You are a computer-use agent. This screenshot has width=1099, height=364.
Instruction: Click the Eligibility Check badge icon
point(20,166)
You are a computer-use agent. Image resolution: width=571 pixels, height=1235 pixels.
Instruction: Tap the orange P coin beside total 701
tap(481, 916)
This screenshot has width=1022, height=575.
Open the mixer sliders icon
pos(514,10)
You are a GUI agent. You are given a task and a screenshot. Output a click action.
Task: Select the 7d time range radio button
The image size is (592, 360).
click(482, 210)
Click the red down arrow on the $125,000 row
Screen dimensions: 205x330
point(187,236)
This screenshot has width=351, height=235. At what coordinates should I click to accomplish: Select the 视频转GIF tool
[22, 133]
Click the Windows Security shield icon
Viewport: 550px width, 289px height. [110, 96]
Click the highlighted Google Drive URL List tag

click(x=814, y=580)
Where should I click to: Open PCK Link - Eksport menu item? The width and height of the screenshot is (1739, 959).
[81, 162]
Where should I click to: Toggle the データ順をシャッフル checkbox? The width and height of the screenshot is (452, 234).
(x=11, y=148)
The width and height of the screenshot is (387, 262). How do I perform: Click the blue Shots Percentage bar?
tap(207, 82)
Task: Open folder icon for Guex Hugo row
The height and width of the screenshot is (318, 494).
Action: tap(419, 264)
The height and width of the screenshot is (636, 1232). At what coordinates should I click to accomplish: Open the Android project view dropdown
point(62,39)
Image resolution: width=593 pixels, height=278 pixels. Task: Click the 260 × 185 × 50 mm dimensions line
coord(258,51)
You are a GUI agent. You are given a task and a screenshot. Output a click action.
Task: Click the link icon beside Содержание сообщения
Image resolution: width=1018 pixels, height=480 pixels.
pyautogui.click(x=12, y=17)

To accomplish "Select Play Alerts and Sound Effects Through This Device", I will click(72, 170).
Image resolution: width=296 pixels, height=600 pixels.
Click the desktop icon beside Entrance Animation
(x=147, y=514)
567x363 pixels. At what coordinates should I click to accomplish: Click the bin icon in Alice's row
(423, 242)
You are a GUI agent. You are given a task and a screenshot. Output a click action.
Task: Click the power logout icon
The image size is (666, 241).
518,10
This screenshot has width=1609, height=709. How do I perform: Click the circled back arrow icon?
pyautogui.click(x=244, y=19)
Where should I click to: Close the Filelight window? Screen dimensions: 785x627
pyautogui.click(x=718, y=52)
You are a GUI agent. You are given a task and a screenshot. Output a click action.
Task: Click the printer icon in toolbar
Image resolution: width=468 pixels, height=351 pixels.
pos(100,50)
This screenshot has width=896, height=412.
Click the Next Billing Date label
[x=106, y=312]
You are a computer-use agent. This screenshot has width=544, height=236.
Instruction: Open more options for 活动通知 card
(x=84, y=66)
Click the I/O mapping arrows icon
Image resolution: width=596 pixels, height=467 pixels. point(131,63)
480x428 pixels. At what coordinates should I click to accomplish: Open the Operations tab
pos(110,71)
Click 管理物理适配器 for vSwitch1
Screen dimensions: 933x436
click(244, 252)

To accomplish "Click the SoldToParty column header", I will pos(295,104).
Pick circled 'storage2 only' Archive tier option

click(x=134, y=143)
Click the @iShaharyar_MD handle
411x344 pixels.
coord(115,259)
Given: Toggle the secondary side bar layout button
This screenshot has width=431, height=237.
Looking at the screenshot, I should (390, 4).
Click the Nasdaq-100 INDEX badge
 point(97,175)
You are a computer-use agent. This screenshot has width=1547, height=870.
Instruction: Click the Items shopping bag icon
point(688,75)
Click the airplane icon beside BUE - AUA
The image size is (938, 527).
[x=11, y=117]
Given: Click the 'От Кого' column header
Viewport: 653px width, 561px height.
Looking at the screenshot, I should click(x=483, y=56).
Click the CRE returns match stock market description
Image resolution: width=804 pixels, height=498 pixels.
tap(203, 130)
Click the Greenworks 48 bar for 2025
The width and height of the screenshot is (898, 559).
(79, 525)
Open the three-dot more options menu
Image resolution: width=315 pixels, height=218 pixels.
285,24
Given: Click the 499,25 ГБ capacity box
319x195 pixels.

| Goal of the exercise |
Go through the data and gather every line that holds "computer".

| The answer |
You are a computer-use agent. This screenshot has width=1099, height=364.
You are a computer-use agent. Image resolution: width=571 pixels, height=1235 pixels.
You are a computer-use agent. This screenshot has width=544, height=236.
You are a computer-use agent. This screenshot has width=1547, height=870.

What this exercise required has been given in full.